Emirates chief executive Sir Tim Clark is still bitter about Airbus’s decision not to build a re-engined version of the A380, of which the Dubai-based carrier is by far the biggest fan, with a fleet of 120. Clark said this week that he had “tried so hard” to convince the airframer to launch a so-called A380neo that could have delivered up to 15% lower operating costs. He worries about what will happen by the mid-2030s when airports such as London Heathrow, Sao Paulo and Sydney become increasingly slot-constrained, but the 500-seat superjumbos are reaching the end of their life.
The advantages of an ultra-large-capacity airliner in an era when the growth of cities was outstripping the ability of their hub airports to increase in size was an argument that was made constantly by executives in Toulouse before the decision to cancel the A380 programme in early 2019. Unfortunately for Airbus, no airline, other than Emirates, saw the double-deck quadjet as being anything beyond a niche product, as its four engines made it less economical than an A350 or Boeing 777 on most routes.
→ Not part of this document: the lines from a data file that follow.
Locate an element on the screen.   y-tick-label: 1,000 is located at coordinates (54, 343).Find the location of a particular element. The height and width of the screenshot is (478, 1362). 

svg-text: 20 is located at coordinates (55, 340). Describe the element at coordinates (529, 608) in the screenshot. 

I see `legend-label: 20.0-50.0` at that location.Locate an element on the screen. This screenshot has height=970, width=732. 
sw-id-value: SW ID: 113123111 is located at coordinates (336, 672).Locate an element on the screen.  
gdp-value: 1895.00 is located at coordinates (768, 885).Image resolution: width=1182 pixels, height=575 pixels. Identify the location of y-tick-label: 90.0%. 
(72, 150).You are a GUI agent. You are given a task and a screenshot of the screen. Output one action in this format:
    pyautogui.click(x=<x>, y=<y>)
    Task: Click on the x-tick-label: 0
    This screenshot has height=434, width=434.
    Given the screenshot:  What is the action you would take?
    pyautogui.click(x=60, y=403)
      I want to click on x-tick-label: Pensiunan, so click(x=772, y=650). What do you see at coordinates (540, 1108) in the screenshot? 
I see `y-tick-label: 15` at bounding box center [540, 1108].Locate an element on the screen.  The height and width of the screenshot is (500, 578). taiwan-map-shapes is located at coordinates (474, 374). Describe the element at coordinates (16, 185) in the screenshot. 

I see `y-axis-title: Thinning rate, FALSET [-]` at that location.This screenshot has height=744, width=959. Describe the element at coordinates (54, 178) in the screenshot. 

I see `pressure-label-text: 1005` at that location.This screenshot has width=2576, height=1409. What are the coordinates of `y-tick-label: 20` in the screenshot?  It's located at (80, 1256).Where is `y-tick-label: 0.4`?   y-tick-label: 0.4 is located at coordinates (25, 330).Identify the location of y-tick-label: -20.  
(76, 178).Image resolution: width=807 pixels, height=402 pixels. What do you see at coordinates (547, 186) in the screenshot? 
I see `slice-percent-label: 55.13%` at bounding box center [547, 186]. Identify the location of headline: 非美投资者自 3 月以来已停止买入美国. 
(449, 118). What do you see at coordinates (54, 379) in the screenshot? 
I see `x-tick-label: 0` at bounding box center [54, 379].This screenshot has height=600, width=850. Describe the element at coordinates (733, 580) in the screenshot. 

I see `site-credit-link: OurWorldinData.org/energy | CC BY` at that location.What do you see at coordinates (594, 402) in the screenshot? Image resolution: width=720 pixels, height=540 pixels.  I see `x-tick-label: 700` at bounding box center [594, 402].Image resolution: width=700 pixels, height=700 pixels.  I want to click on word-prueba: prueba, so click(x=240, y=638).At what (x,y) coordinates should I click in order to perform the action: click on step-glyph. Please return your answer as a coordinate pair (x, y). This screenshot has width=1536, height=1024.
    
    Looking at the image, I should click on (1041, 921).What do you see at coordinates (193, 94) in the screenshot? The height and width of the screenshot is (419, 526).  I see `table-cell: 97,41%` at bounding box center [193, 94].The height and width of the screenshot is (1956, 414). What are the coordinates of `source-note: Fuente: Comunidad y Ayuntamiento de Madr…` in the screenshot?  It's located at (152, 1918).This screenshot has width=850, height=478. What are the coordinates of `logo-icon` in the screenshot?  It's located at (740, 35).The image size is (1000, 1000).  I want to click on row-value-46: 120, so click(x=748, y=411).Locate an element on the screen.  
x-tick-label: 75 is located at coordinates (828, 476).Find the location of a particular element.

Finally, we wrote last week about the appointment of Marjan Rintel to the top job at KLM. Now, there is more good news for those keen that the gender imbalance in airline C-suites is redressed, with El Al naming Dina Ben Tal Ganancia as its first female chief executive. Ganancia, who has held other senior management positions with the Israeli airline, will take up her position on 1 June. She will have little time to settle in as she attempts to turn around the finances of a carrier hit hard by the pandemic and the lifting of constraints on overseas carriers at Tel Aviv.